* [Work to complete]: For this exercise, output exactly and only the lines running from the one with "Task: Click the metro tempo field showing 120" through the final line of the data below, without pictures.

————————

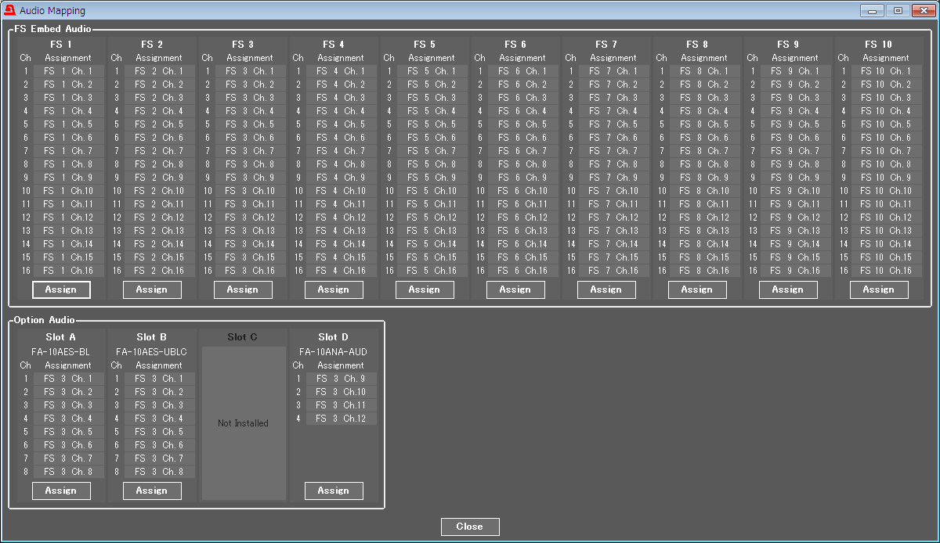Select the FS 9 Ch. 1 assignment field
The height and width of the screenshot is (543, 940).
point(795,71)
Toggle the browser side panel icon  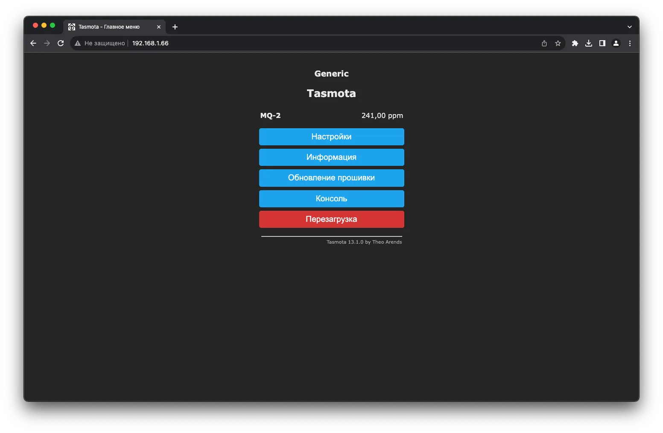point(602,43)
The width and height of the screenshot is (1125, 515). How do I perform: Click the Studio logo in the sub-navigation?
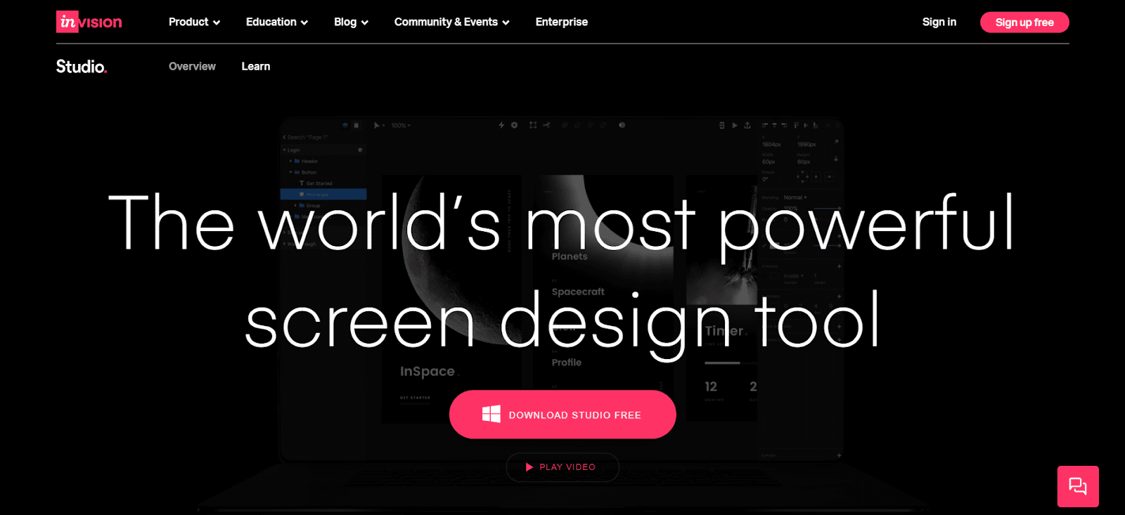click(x=81, y=67)
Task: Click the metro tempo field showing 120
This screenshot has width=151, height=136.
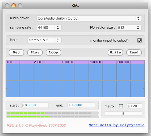Action: 135,106
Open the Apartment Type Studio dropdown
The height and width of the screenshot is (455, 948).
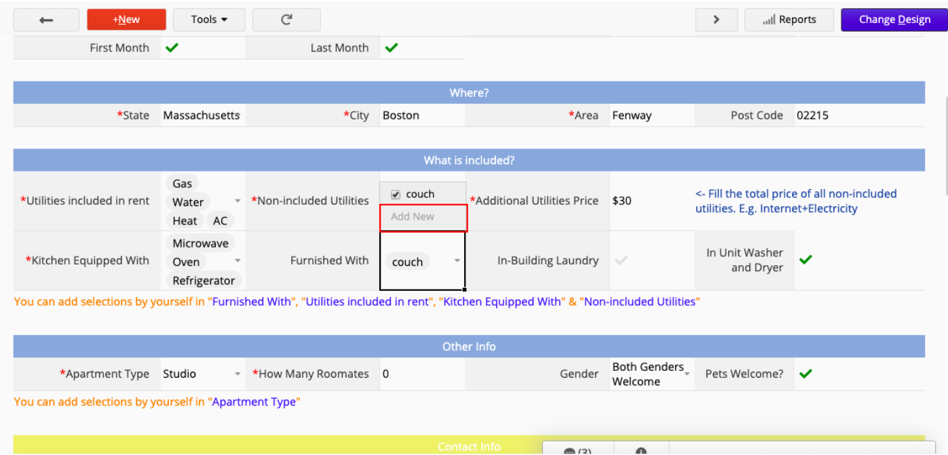click(238, 374)
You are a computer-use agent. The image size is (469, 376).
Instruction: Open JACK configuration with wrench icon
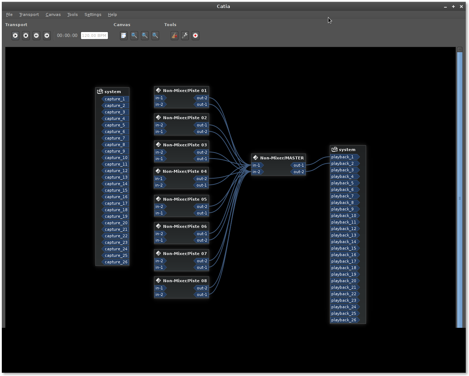pos(185,35)
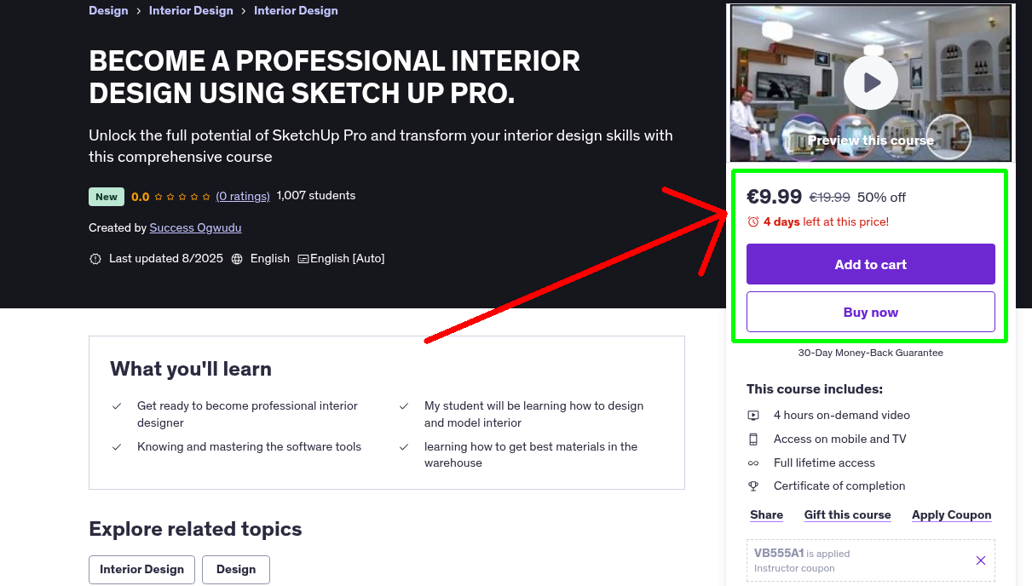The image size is (1032, 586).
Task: Click the red alarm clock countdown icon
Action: (752, 221)
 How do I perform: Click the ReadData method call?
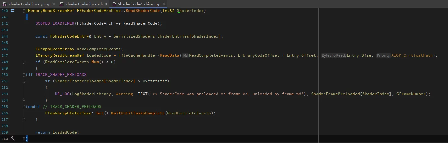170,55
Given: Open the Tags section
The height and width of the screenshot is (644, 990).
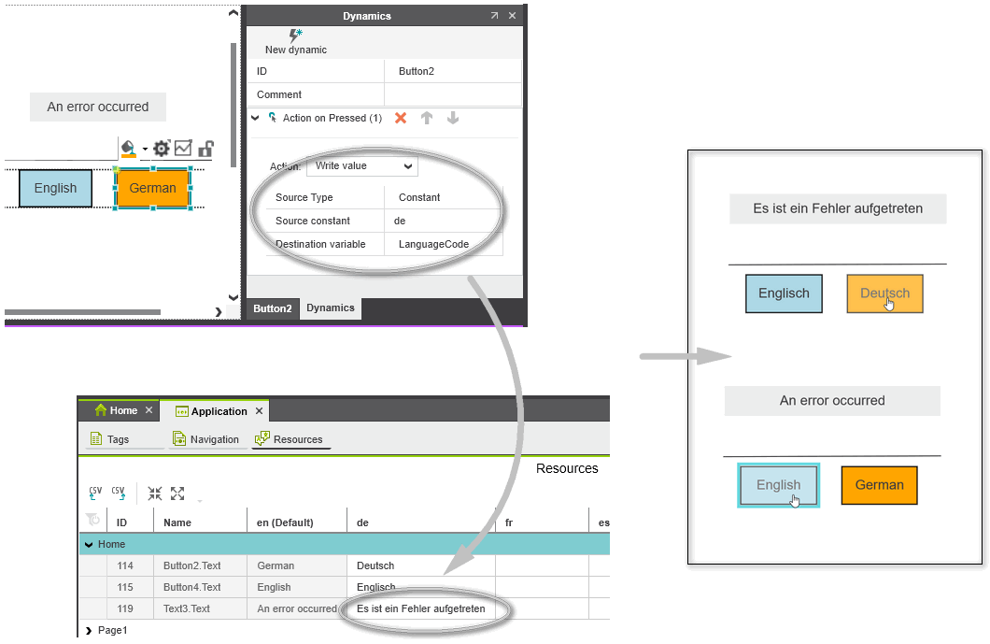Looking at the screenshot, I should [x=110, y=439].
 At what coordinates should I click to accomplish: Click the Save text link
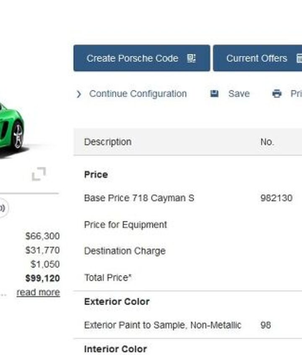[239, 94]
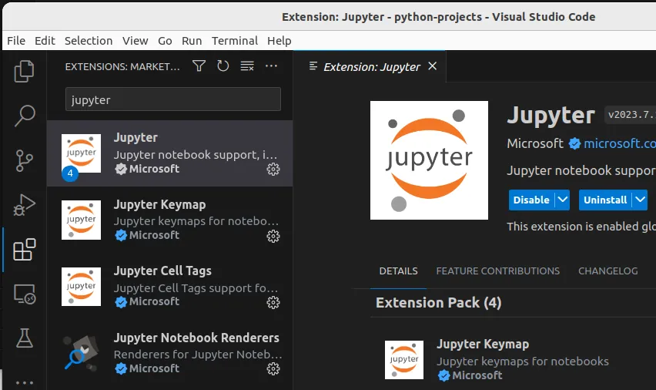
Task: Open Views and More Actions ellipsis
Action: pos(271,66)
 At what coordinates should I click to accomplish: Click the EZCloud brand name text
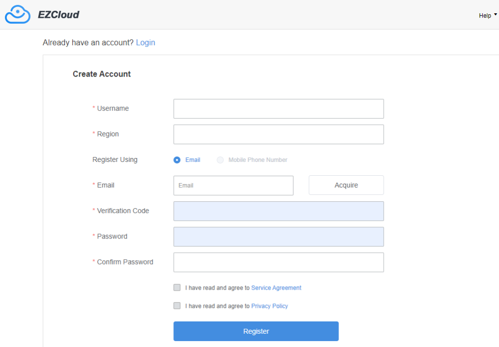click(x=58, y=15)
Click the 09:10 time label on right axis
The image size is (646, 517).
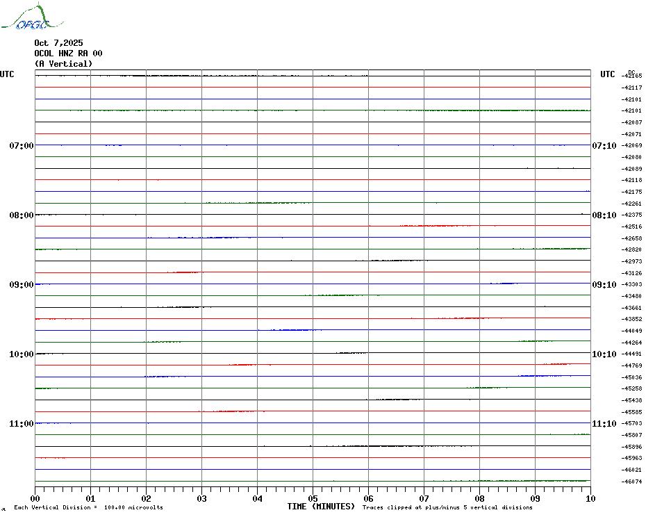coord(604,285)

————————

* [Response box]:
Task: Click the metro tempo field showing 120
This screenshot has width=151, height=136.
Action: 135,106
Open the Apartment Type Studio dropdown
The height and width of the screenshot is (455, 948).
click(238, 374)
You are a computer-use agent. The image size is (469, 376).
Instruction: Open JACK configuration with wrench icon
pos(185,35)
The image size is (1032, 586).
Task: Click the red alarm clock countdown icon
Action: (752, 221)
 How do I perform: Click the ReadData method call?
170,55
Given: Open the Tags section
The height and width of the screenshot is (644, 990).
Looking at the screenshot, I should [x=110, y=439].
 At what coordinates should I click to accomplish: Click the Save text link
[239, 94]
Task: Open Views and More Actions ellipsis
Action: pos(271,66)
 At what coordinates should I click to accomplish: Click the EZCloud brand name text
click(x=58, y=15)
Click the 09:10 time label on right axis
The image size is (646, 517).
coord(604,285)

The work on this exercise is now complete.